想当年,也就是二十年前,我表弟在工地上认识了一位西北姑娘。那姑娘长得那是真水灵,表弟对她那是死心塌地。可姑娘家规矩多,不愿远嫁,表弟一咬牙一跺脚,竟然心甘情愿要去当上门女婿。他想着反正家里还有大哥顶着香火,自己去那边也无所谓。
回家跟舅舅舅妈一提,家里哪能干啊,死活拦着。表弟也是个倔驴,闹到最后,舅舅直接把他锁二楼了。没想到这小子半夜翻窗户跳下来,背着大包小包连夜跑路,直奔西北去找他的真爱。
这一路那叫一个颠沛流离,坐了四五天的大巴,最后还换了两次驴车,好不容易才摸到姑娘家。到的时候天都黑透了,放眼望去全是黄土,吃了一嘴的土。进了昏暗的窑洞,姑娘给他端上来一盘洋芋擦擦,深情地说这是家乡味道。那一刻,表弟感动得眼泪哗哗流。
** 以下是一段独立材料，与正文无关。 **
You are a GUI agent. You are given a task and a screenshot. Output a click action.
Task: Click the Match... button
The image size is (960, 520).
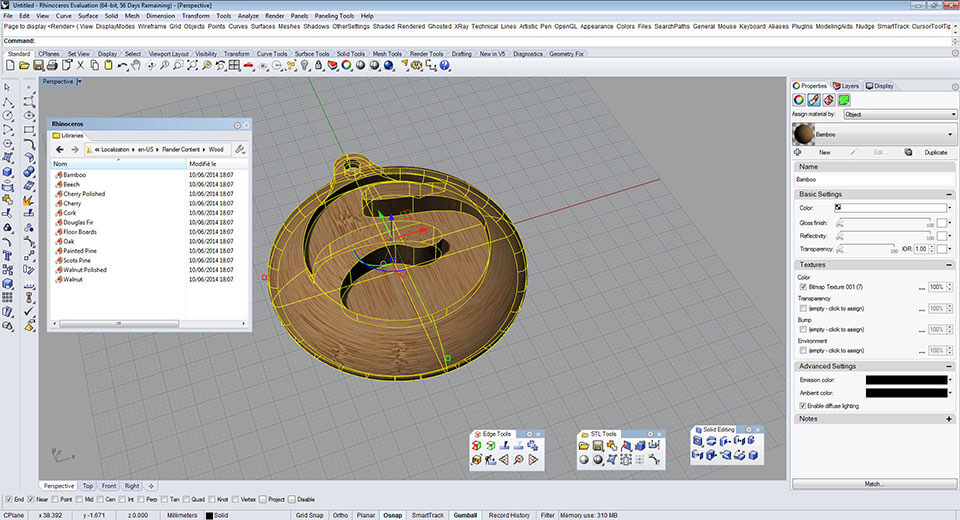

可到了晚上,躺在窑洞的土炕上,表弟心里就开始发毛,总觉着那头顶的土随时能塌下来把自己埋了。硬着头皮住了三天,澡都没法洗,浑身上下都不舒服。更让他崩溃的是,姑娘一家正热火朝天地商量着,等开春了再给他们挖两口新窑洞当婚房。
到了第四天清早,表弟谎称要回家拿彩礼,顺便张罗盖房子的事。天刚蒙蒙亮,他行李都顾不上拿,直接连滚带爬地逃出了那片漫天黄沙的黄土高坡。
打那以后,这门亲事就算黄了,哪怕以前再喜欢,表弟也没提过一句。他说:我要是真在那生根发芽,我的子子孙孙得在这沟沟壑壑里困多少代才能走出去啊!我有时候就在琢磨,这事要是倒过来,是表弟娶了个外地媳妇回来,结局会不会截然不同呢?